Windows - Ctrl + ` (grave accent)


On Windows, press Ctrl + ` to toggle Show Formulas, which converts all cells on the active worksheet from calculated values to their formula text; many keyboards accept Ctrl + ~ as the same key.

Quick steps:

  • Press Ctrl + ` once to reveal formulas; press again to return to results.

  • If you prefer the ribbon: go to the Formulas tab and click Show Formulas.

  • Use Ctrl + F and search for "=" to find specific formula types or functions.


Best practices and considerations for dashboard work:

  • Data sources: with formulas visible, scan for external references (look for workbook paths in brackets, table names, or data connection functions); document which cells depend on external data and set an appropriate update schedule.

  • KPIs and metrics: reveal KPI formulas to verify ranges, aggregation methods and error handling; use Trace Precedents to confirm inputs match the intended data sources before linking visualizations.

  • Layout and flow: toggling formulas helps identify intermediate calculation cells that should be hidden or moved in the final dashboard; adjust column widths and wrap text while formulas are visible so labels and formulas remain readable in design reviews.


Mac - Control + ` (grave accent) or ribbon if needed


On recent Excel for Mac builds the equivalent toggle is Control + `, but macOS and keyboard-layout differences can block that shortcut - in those cases use the Formulas tab.

Quick steps:

  • Try Control + ` to switch views.
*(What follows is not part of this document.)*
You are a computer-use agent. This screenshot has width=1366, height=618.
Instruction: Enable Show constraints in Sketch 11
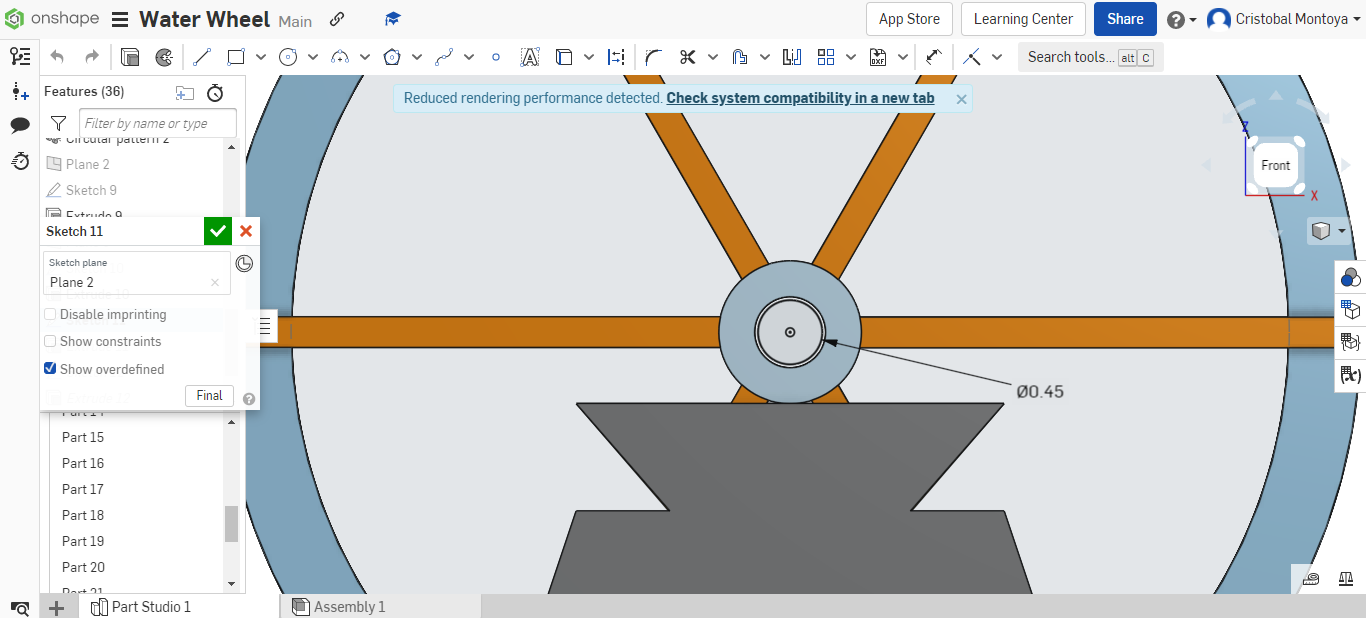(50, 341)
If that conflicts with a macOS shortcut, open the Formulas tab and click Show Formulas.

  • If you cannot toggle, use Find (Command + F) to search for "=" and review formulas manually.

  • Use Go To Special > Formulas (Home > Find & Select > Go To Special) on Mac Excel to select all formula cells for styling or review.


Best practices and considerations for dashboard work on Mac:

  • Data sources: check that external connections and named ranges resolve correctly on Mac; reveal formulas to confirm cell references use the correct sheet/table names and to schedule updates from source systems.

  • KPIs and metrics: inspect KPI formulas for compatibility (some add-ins or functions differ on Mac); mark verified KPI cells with a custom style so dashboard consumers and collaborators can see validated metrics at a glance.

  • Layout and flow: because Mac users may view sheets differently, use formula view to test spacing and alignment of calculation areas versus final visual output, and plan which calculation areas to hide or lock before publishing the dashboard.


Excel Online - rely on the ribbon and manual methods when shortcuts are unavailable


Excel Online often does not support the desktop keyboard toggle; use the web ribbon or manual search instead.

Quick steps:

  • Open the Formulas tab in the Online ribbon and click Show Formulas if available.

  • If the button is missing, use Ctrl + F (or Command + F on Mac) to search for "=" and review matches; to select sets of formulas, copy the workbook to the desktop app or use Open in Desktop App.

  • When auditing remotely, download or export a copy (XLSX or PDF) so you can use desktop-only auditing tools like Trace Precedents or Go To Special.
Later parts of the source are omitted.